Depois disso, lutei financeiramente por um longo tempo, caindo no ciclo do empréstimo do payday de roubar Peter para pagar Paul, do qual levei anos para sair. E, no entanto, sei o quão privilegiado sou por ter sido capaz de fazer isso acontecer. Mulheres em todo o meu estado, onde o acesso se tornou o mais dificultado, não podiam simplesmente entrar em um avião e voar 2.400 quilômetros de distância para fazer um aborto, suas escolhas foram completamente roubadas delas.

Talvez seja por isso que as declarações de Lena Dunham tocaram em mim de forma tão dissonante, e porque eles ainda estão ressoando, apesar do fato de que todos parecem ter mudado neste ponto. Não a maneira petulante e irresponsável com que ela falou sobre o aborto, ou mesmo o fato de que seu pedido de desculpas parecia poupá-la de qualquer responsabilidade pessoal, mas o privilégio de tudo isso que ninguém está falando cerca de. O privilégio de não apenas viver em um estado onde seu acesso não esteja em perigo, mas ter crescido em uma família que lhe ensinou sobre a importância da autonomia corporal em primeiro lugar. O privilégio de ser ousado e franco sobre suas opiniões sobre a escolha, porque não apenas essas opiniões são aceitas em seus círculos, mas também são a norma.
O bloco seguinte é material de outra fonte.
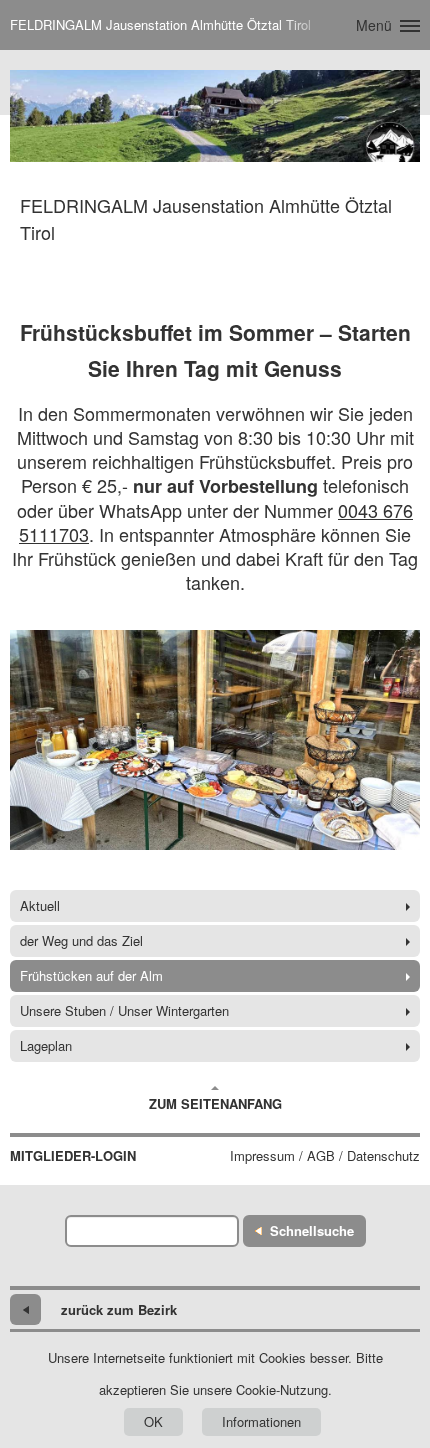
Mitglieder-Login (73, 1156)
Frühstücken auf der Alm (91, 975)
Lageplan (46, 1045)
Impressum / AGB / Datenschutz (325, 1156)
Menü (374, 25)
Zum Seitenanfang (215, 1103)
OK (153, 1421)
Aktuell (40, 905)
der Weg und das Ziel (81, 940)
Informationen (261, 1421)
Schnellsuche (312, 1230)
O privilégio de ter renda disponível para jogar grandes somas de dinheiro no movimento pró-escolha quando você fala fora de hora.

Nunca me considerei um ativista antes de me mudar para o Texas, mas desde o HB2 fui forçado a me tornar um, sabendo que se não falasse sobre minhas experiências, não os estaria honrando. Infelizmente, embora Dunham possa me ver como "destemido" e "corajoso", essa nem sempre foi minha experiência, e quanto mais alta minha voz fica, maior fica a precipitação para mim. Fui “despedido” um dia depois de aparecer no noticiário local, embora poucos dias antes recebesse a oferta de um aumento substancial. Perdi amigos e até mesmo familiares que não conseguem ignorar as diferenças políticas, apesar da profundidade de nossos relacionamentos. Eu li milhares de pessoas me chamando de prostituta online, desejando que eu estivesse morto e até mesmo insinuando que eu era um terrorista antes de aprender a nunca, nunca ler os comentários. Esses são sacrifícios que fiz conscientemente, mas mesmo assim me machucaram. Eu os fiz porque sei quão importante é o acesso aos cuidados reprodutivos e o quanto não tê-los pode devastar sua vida. Mas, assim como foi um privilégio para mim poder entrar naquele avião, eu entendo que ser capaz de me sentir seguro o suficiente para dizer minha história não é algo que todos vivenciam, e que algumas pessoas podem nunca ser capazes de falar sobre o que seus abortos significam para eles.

Minha escolha de ter abortado nunca será algo de que me arrependo, mas não vou fingir que não teve consequências. Tendo feito dois abortos, também posso dizer com certeza que o aborto de todos é único, mas que não importa o quanto sejam diferentes, eles são tão válidos quanto o meu. O aborto não é algo pelo qual se esforçar, e nossas experiências vividas não são algum tipo de artigo de roupa da moda para você experimentar e descartar. Não temos a opção de jogar fora nossas escolhas quando elas estão fora de época. Temos que viver com eles, para o bem ou para o mal, para sempre. O estigma do aborto é muito real e o instinto de combatê-lo é apreciado e necessário e muitas vezes ignorado. Infelizmente, assim como sua versão de vida aos vinte e poucos anos, a ideia de Lena Dunham de por que o estigma existe e como o combate requer algo vibrante e cheio de nuances e o torna autoindulgente e homogeneizado e mais do que apenas um pouco Branco. No final, me encontro no mesmo lugar em que comecei, imaginando como devo me relacionar com alguém cujo mundo nunca será parecido com o meu.